Propane/Butane Mix a 2210 cartridge


----------



## Hunterrs (Aug 28, 2005)

I googled this thing till I can't google no more.  I found some stuff tinks makes in a spray bottle called bloodhound but no light.  Help us out.


----------



## WOODIE13 (Aug 28, 2005)

I just wanted to know what it was powered by was all.

If it is powered by butane/propane, wouldn't a lattern work just as well with a shield put at the back of it?


----------



## Jim Thompson (Aug 28, 2005)

ok one of you that owns it...give us a number or link to it.

Jim,


----------



## cfbutler31 (Aug 28, 2005)

i don't think you can buy one today, when i spoke to the guy that invented the thing, he was struggling to get it to the major market providers such as basspro and cabela's, i would imagine he has since just gone out of business, i spoke with him and bought mine 3-4 yrs ago, still works great today, i have used the ole coleman lantern on tracking jobs as well, they work, and even better when you have a deflector, but they still have to be tilted, and they also seem not to reflect the blood as well as this one does, seemed to remember the guy saying a big selling point was the mixture of the two gases, and how they seemed to reflect blood really well, which i can vouch for, it does, if someone runs across these for sale, buy it, its that good, but i have looked all over the net as well, and have yet to run across a light similiar to this one, maybe we can start making them, make millions, and hunt all the time


----------



## QuakerBoy (Aug 29, 2005)

cfbutler31 said:
			
		

> i don't think you can buy one today,



ok...so you're just teasing us then


----------



## cfbutler31 (Aug 29, 2005)

wellll, actually i was just gettin an indication of how many other folks were out there that owned this awsome tracking light


----------



## Niner (Aug 29, 2005)

We used to use an "old fashioned" (ie NOT propane) Coleman lantern with a home-made aluminum sheild covering one half of the globe.  Worked pretty well.  Tried the same kindof rig with a propane powered lantern, but not the same results.

Anybody tried one of them 1millllion candelpower battery powered Q-beams?


----------



## Johnsampson1962 (Aug 31, 2005)

How does dis ding work? explain it to me like I'm a nine year old.


----------



## Beehaw (Sep 6, 2005)

Johnsampson1962 said:
			
		

> How does dis ding work? explain it to me like I'm a nine year old.

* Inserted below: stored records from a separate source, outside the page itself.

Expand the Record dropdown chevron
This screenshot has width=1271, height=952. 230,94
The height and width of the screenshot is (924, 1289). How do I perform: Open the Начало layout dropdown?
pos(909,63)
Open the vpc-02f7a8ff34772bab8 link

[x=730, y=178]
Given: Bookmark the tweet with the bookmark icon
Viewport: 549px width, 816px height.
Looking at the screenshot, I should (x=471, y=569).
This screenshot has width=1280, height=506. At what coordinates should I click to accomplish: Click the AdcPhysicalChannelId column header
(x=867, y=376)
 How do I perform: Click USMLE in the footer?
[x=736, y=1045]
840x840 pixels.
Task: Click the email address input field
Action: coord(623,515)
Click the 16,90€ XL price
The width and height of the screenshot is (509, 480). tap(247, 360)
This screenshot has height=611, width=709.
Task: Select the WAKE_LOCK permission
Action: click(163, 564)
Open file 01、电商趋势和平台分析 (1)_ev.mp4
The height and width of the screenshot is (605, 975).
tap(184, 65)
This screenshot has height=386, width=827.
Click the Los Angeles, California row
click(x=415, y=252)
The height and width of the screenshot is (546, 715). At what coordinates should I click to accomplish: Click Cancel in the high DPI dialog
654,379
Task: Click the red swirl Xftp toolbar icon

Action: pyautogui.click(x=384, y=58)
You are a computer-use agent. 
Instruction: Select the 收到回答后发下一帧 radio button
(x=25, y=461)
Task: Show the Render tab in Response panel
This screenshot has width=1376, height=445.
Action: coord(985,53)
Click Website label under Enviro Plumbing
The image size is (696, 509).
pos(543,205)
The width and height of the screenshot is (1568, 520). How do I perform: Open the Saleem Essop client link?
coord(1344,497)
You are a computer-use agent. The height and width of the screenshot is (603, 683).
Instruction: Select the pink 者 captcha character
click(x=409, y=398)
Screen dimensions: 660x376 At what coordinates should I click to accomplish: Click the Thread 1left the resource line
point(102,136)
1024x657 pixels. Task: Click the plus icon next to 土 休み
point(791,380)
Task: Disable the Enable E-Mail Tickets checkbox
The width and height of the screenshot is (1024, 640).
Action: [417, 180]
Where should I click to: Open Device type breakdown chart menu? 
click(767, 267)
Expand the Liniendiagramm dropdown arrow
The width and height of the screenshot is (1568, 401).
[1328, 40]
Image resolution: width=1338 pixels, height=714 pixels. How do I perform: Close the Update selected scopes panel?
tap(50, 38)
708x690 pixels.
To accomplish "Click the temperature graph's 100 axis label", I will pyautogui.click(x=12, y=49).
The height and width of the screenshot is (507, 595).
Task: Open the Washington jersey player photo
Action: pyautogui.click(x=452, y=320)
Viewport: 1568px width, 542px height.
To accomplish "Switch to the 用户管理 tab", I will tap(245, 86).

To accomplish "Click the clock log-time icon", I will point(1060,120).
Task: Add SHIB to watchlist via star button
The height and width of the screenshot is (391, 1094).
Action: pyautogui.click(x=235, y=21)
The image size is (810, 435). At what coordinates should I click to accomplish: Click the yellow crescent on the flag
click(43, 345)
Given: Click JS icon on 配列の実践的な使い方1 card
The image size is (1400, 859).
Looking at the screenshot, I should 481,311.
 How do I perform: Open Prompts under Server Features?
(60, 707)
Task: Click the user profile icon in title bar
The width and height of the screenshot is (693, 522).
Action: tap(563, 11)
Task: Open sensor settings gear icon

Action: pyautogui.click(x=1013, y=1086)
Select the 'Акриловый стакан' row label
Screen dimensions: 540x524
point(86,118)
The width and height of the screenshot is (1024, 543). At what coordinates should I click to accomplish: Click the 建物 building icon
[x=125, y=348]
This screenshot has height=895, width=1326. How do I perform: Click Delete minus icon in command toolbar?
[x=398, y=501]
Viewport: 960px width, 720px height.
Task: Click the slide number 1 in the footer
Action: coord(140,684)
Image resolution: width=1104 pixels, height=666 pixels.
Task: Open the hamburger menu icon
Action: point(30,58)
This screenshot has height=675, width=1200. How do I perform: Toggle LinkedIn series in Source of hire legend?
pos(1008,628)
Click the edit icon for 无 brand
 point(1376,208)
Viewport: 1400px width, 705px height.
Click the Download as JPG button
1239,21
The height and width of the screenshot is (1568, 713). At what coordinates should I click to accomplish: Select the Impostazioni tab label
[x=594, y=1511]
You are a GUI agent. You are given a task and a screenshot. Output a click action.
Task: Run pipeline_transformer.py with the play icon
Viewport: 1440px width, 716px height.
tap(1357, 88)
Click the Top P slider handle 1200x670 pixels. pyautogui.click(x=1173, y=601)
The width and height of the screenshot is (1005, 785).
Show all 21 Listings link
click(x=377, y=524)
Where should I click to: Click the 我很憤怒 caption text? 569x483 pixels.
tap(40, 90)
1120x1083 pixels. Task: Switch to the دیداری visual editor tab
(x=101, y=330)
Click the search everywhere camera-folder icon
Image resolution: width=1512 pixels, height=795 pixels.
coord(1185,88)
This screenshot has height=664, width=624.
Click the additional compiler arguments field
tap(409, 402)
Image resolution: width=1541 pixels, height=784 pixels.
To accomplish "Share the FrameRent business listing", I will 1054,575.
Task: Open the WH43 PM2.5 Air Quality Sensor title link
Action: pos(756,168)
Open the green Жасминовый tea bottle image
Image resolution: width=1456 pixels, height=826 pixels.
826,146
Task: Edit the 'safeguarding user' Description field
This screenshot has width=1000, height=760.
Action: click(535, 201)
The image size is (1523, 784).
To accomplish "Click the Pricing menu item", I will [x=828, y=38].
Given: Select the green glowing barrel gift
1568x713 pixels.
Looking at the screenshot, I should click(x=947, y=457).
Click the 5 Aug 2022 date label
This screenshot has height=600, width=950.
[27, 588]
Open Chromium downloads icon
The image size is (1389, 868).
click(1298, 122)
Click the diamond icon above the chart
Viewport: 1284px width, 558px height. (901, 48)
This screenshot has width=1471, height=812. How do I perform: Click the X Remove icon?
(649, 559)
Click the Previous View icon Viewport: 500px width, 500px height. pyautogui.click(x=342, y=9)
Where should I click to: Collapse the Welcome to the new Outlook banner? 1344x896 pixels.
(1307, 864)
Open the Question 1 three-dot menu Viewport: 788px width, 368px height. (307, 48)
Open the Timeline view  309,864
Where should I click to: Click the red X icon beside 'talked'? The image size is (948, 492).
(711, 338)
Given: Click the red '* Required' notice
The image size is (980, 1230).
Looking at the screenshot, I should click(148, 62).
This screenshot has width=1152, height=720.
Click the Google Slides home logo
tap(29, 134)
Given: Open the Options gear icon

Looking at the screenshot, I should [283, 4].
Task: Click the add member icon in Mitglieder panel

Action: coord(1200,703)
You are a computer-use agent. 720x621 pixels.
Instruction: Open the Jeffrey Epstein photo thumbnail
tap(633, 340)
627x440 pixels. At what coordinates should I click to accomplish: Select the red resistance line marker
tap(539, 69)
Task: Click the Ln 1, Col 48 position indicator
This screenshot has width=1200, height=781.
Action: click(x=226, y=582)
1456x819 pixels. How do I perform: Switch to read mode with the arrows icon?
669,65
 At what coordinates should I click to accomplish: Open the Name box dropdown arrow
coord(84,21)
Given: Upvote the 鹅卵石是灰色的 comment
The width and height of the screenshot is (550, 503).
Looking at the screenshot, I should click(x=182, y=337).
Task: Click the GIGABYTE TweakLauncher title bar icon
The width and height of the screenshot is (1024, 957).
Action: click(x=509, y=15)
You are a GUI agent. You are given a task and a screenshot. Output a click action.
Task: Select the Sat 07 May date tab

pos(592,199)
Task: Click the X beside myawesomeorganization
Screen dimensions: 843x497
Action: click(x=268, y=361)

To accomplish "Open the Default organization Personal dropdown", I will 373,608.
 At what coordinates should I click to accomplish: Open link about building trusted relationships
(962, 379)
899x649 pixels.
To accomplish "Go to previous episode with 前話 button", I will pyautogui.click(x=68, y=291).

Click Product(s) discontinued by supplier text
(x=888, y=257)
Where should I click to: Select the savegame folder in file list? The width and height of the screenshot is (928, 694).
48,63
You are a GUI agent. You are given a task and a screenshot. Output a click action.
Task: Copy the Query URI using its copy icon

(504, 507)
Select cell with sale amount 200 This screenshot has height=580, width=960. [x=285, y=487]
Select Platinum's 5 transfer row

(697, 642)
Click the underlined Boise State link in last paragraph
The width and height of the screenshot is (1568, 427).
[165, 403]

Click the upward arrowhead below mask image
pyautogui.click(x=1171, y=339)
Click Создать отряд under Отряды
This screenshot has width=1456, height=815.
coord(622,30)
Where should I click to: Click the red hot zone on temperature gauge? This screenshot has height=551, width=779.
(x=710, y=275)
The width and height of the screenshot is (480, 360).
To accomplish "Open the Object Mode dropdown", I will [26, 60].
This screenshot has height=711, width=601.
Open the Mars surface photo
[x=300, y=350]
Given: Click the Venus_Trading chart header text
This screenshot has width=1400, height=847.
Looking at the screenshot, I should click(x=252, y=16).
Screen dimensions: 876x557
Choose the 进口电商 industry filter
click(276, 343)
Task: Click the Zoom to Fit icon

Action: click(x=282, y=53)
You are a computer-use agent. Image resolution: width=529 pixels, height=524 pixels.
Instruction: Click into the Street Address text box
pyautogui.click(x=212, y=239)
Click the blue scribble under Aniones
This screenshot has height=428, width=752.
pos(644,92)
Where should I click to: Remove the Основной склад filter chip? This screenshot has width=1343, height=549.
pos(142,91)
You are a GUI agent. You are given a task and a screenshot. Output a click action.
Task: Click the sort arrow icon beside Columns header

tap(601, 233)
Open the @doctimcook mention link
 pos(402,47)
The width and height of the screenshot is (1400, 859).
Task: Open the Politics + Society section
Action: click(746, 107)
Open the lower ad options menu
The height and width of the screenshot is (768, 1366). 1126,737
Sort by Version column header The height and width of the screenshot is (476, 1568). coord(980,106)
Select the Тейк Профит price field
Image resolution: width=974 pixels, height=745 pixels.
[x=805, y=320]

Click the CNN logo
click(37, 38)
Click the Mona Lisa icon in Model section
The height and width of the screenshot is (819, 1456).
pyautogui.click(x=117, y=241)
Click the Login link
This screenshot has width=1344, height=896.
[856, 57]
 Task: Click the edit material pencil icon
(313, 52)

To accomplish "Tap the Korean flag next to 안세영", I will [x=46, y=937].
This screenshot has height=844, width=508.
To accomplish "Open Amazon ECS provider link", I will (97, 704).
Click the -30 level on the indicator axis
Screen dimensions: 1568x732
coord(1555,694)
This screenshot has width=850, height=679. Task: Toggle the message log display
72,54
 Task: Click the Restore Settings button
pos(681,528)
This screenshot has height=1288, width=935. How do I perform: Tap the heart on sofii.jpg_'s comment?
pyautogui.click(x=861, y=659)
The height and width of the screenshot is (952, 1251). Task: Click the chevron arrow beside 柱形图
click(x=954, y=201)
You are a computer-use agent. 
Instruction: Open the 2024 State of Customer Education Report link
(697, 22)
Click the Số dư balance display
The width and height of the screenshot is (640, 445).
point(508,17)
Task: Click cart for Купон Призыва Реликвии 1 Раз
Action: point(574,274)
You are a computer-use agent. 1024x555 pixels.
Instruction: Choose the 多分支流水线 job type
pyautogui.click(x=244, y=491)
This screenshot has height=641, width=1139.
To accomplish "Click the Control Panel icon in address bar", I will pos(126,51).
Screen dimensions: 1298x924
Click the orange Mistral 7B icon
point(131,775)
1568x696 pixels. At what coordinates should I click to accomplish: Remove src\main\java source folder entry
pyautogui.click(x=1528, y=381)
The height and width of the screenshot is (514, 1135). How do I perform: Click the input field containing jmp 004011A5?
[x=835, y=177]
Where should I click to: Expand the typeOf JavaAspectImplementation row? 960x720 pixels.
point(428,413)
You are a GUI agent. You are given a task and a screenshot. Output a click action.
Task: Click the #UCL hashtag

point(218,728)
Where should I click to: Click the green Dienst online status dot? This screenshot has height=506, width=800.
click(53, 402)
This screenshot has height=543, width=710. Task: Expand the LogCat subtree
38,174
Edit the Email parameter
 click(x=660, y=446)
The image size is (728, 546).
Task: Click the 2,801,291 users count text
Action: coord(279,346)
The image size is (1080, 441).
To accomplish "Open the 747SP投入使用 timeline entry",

Because Daddy said it works, now do what I told you!  Just kidding.


----------



## Killdee (Sep 6, 2005)

Id love to have one of those.What you gona do when you run out of gas.
KD


----------



## cfbutler31 (Sep 7, 2005)

i don't know, that day is fast approaching, hopefully find a canister a lot like the one in it now


----------



## miktom (Sep 8, 2005)

Okay guys, here it is: Primus 2210 Propane/Butane Canisters available thru www.deergear.com item # 9841
You can also use CampinGaz CV206 made by Coleman it is available direct frome Coleman in cases of 36 fro approx. $132.95
their hotline  is (800) 835-3278 Model # 28287
Now, can someone find a source  for the light itself?
Mike


----------



## Branchminnow (Sep 8, 2005)

I dont know about this particular light but the best tracking light that I have used is a 1,000,000 candle power hand held spot light with a car charger and I bought two of them for about 25.00 a peice at walmart.

They work very very well it lights up the ground like daylight.
Just might have to prove it to game management why you are using it though.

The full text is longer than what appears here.